My answer for the question in the subject, without storing pattern in a second file. Here is my test file:

$ cat animals.txt 
cat 13123 23424 
deer 2131 213132
bear 2313 21313
dog 123 4335
cat 13123 23424 
deer 2131 213132
bear 2313 21313

GNU sed:

 $ sed '0,/^dog 123 4335$/d' animals.txt 
 cat 13123 23424 
 deer 2131 213132
 bear 2313 21313

Perl:

$ perl -ne 'print unless 1.../^dog 123 4335$/' animals.txt
cat 13123 23424 
deer 2131 213132
bear 2313 21313

Perl variant with pattern in a file:

$ cat pattern.txt 
dog 123 4335
$ perl -ne 'BEGIN{chomp($p=(<STDIN>)[0])};print unless 1../$p/;' animals.txt < pattern.txt
cat 13123 23424 
deer 2131 213132
bear 2313 21313
4

If the input is an lseekable regular file:

With GNU grep:

{ grep  -xFm1 'dog 123 4335' >&2
  cat; } <infile 2>/dev/null >outfile

With sed:

{ sed -n '/^dog 123 4335$/q'
  cat; } <infile >outfile

A GNU grep called w/ the -m option will quit input at the match - and it will leave its (lseekable) input fd immediately after the point it found its last match. So calling grep w/ -m1 finds the first occurrence of a pattern in a file, and leaves the input offset at precisely the right place for cat to write everything following the pattern's first match in a file to stdout.

Even without a GNU grep you can do the exact same thing w/ a POSIX compatible sed - when sed quits it is specified to leave its input offset right where it does. GNU sed is not standards-compliant in this way, though, and so the above will likely not work w/ a GNU sed unless you call it with its -u switch.

  • note, the sed stream sharing demonstrated here is not specially (though, yes, the standard referenced does specifically example sed as a utility thus capable) of the free-form and conditionally cooperative workflow shown. notably, all standard utilities are meant and specified to thus cooperate and share cursor positions of input streams without failing the next reader any processing at all. grep -q should do this; quietly grep should return as soon as any match in input is found, and any remaining of input should not, by standard, be consumed by default. – mikeserv Oct 29 '18 at 10:43
2

Wth ed:

ed -s file1 <<< '/dog 123 4335/+1,$p'

This sends one print command to ed in a here-string; the print command is limited in range to one after (+1) the dog 123 4335 match until the end of the file ($).

1

If you don't mind the creation of a temporary file, and have csplit available, this works:

sh -c 'csplit -sf"$1_" "$1" "%^$(cat "$2")%+1" && cat "${1}_00"' sh file1 file2

Note file1 is the input file and file2 is the pattern file (as stated in the question).

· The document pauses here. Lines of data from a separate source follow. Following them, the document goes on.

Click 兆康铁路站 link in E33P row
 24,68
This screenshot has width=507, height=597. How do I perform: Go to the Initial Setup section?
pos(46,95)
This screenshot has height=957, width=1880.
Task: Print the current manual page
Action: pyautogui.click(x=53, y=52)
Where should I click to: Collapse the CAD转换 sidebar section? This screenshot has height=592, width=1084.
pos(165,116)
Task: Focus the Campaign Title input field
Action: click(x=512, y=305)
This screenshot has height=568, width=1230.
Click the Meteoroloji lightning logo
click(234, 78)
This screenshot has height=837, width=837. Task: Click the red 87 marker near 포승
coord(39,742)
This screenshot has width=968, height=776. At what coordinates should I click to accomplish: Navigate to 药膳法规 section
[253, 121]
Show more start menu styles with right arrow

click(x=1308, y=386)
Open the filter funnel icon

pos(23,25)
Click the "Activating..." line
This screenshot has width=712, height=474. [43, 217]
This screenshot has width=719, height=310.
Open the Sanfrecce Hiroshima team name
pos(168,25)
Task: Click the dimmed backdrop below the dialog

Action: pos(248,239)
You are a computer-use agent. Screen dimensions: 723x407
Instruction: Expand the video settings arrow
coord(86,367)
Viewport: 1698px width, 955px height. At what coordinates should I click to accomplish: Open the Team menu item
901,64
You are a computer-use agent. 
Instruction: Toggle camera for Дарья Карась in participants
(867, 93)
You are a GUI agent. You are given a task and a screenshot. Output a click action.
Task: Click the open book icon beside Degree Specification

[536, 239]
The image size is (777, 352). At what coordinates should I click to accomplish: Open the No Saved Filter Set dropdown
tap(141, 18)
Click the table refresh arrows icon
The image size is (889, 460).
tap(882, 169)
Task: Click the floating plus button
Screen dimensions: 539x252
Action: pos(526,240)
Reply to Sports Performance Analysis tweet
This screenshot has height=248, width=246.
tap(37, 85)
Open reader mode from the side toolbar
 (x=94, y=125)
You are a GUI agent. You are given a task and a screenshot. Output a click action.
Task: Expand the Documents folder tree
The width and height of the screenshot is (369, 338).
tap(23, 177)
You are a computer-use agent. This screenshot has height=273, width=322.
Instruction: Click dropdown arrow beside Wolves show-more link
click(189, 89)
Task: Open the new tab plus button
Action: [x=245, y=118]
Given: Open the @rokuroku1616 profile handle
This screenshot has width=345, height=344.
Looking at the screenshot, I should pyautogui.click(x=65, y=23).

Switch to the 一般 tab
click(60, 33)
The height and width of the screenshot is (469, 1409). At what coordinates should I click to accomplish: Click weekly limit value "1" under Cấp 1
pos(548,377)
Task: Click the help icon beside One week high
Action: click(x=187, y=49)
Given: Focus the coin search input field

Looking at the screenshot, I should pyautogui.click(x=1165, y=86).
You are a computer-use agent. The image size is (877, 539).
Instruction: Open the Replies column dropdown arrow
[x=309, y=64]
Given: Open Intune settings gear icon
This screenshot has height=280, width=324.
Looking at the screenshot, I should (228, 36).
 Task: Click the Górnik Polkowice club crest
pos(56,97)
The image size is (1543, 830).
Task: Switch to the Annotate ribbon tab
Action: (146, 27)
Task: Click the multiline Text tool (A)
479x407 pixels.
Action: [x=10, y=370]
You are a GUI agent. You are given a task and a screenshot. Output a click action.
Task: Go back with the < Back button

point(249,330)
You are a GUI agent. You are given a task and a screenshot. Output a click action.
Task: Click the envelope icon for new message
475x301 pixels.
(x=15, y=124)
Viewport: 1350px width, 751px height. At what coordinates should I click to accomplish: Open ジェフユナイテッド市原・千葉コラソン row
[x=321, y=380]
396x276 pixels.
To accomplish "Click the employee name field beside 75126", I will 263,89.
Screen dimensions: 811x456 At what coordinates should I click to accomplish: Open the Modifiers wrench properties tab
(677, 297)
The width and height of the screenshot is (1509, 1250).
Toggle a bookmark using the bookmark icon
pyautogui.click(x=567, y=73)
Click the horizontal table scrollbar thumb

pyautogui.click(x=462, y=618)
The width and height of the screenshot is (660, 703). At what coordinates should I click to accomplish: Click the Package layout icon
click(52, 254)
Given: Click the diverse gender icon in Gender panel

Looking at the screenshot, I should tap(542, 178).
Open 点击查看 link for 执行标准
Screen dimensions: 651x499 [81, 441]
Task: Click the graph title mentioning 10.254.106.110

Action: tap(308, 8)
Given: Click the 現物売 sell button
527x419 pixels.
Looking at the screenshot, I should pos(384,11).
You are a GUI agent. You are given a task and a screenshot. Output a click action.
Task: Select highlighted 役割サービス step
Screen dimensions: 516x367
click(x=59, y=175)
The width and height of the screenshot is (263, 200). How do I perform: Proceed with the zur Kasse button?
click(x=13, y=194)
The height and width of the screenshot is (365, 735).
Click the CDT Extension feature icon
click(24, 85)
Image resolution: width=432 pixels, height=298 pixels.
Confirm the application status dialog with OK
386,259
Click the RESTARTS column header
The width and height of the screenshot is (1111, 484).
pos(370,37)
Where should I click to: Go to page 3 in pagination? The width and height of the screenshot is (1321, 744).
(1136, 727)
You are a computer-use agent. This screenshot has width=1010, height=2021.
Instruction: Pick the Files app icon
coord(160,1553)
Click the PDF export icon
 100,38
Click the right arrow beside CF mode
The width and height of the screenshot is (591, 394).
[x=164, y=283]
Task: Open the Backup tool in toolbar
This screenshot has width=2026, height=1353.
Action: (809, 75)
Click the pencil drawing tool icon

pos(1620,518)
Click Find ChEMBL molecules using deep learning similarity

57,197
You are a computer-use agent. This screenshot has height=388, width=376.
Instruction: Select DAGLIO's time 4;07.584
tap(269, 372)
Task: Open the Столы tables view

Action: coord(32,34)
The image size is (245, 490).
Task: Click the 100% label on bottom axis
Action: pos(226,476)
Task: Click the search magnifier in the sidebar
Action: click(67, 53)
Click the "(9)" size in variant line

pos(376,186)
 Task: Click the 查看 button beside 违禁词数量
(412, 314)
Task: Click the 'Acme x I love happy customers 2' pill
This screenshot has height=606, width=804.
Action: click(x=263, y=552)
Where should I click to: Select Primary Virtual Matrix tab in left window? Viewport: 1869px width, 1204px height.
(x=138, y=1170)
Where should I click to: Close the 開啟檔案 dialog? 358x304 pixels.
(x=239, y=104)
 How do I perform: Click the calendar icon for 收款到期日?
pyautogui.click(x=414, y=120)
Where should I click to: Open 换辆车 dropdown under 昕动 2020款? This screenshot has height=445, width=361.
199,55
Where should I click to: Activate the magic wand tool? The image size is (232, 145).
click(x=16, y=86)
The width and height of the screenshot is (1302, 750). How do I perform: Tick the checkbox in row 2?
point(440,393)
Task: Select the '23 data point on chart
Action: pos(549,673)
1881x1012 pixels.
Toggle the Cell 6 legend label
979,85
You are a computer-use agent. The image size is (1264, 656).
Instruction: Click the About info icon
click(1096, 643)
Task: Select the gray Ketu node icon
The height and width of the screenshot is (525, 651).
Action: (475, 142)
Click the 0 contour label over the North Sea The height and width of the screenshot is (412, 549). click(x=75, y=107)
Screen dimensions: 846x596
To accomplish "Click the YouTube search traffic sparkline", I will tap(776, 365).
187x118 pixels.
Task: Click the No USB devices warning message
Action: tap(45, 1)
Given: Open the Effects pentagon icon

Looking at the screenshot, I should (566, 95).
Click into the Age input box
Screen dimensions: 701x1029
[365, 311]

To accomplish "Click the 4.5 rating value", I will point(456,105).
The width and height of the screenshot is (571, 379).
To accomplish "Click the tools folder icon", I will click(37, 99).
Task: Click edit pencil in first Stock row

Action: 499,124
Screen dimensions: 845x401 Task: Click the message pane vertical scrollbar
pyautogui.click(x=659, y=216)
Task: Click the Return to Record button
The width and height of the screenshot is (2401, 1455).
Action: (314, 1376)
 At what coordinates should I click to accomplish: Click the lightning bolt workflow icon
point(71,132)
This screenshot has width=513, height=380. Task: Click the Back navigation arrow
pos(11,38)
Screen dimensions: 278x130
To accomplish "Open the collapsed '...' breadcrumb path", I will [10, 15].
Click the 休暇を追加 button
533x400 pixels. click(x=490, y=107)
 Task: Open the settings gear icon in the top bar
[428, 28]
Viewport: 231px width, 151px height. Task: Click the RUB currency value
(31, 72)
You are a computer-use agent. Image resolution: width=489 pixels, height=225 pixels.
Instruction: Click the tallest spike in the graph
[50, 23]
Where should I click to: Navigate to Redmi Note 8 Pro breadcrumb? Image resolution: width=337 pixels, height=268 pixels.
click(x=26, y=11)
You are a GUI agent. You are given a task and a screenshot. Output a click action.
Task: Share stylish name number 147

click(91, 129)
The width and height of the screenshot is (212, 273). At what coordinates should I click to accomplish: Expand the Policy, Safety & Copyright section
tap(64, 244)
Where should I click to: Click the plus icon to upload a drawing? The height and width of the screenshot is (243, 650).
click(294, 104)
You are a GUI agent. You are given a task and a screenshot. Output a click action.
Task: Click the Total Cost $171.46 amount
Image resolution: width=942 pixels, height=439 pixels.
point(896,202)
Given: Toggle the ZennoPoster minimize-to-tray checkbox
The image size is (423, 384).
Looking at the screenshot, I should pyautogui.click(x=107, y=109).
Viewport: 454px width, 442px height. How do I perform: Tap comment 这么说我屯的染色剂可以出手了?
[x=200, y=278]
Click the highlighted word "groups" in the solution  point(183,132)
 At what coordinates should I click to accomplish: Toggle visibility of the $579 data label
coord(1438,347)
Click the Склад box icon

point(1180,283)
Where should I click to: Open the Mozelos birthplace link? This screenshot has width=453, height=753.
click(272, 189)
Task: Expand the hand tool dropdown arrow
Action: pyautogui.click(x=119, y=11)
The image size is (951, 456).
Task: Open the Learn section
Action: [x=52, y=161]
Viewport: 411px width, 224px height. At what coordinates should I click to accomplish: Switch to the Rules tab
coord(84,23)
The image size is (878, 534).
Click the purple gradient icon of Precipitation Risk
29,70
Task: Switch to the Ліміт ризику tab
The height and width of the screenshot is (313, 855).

The long form of the above command is:

sh -c 'csplit --quiet --prefix="$1_" "$1" "%^$(cat "$2")%+1" && cat "${1}_00"' sh file1 file2

i.e.,

csplit --quiet --prefix="file1_" "file1" "%^$(cat "file2")%+1" && cat "file1_00"

csplit without the prefix flag above would create the file xx00 (prefix being xx, and suffix being 00). With the flag above it creates the file file1_00. Without the quiet flag, it prints the output file size (size of the resulting file).

0

Since awk isn't expressly disallowed, here's my offering assuming 'cat' is the match.

awk '$0 ~ /cat/ { vart = NR }{ arr[NR]=$0 } END { for (i = vart; i<=NR ; i++) print arr[i]  }' animals.txt
0

How to print all lines after a match up to the end of the file?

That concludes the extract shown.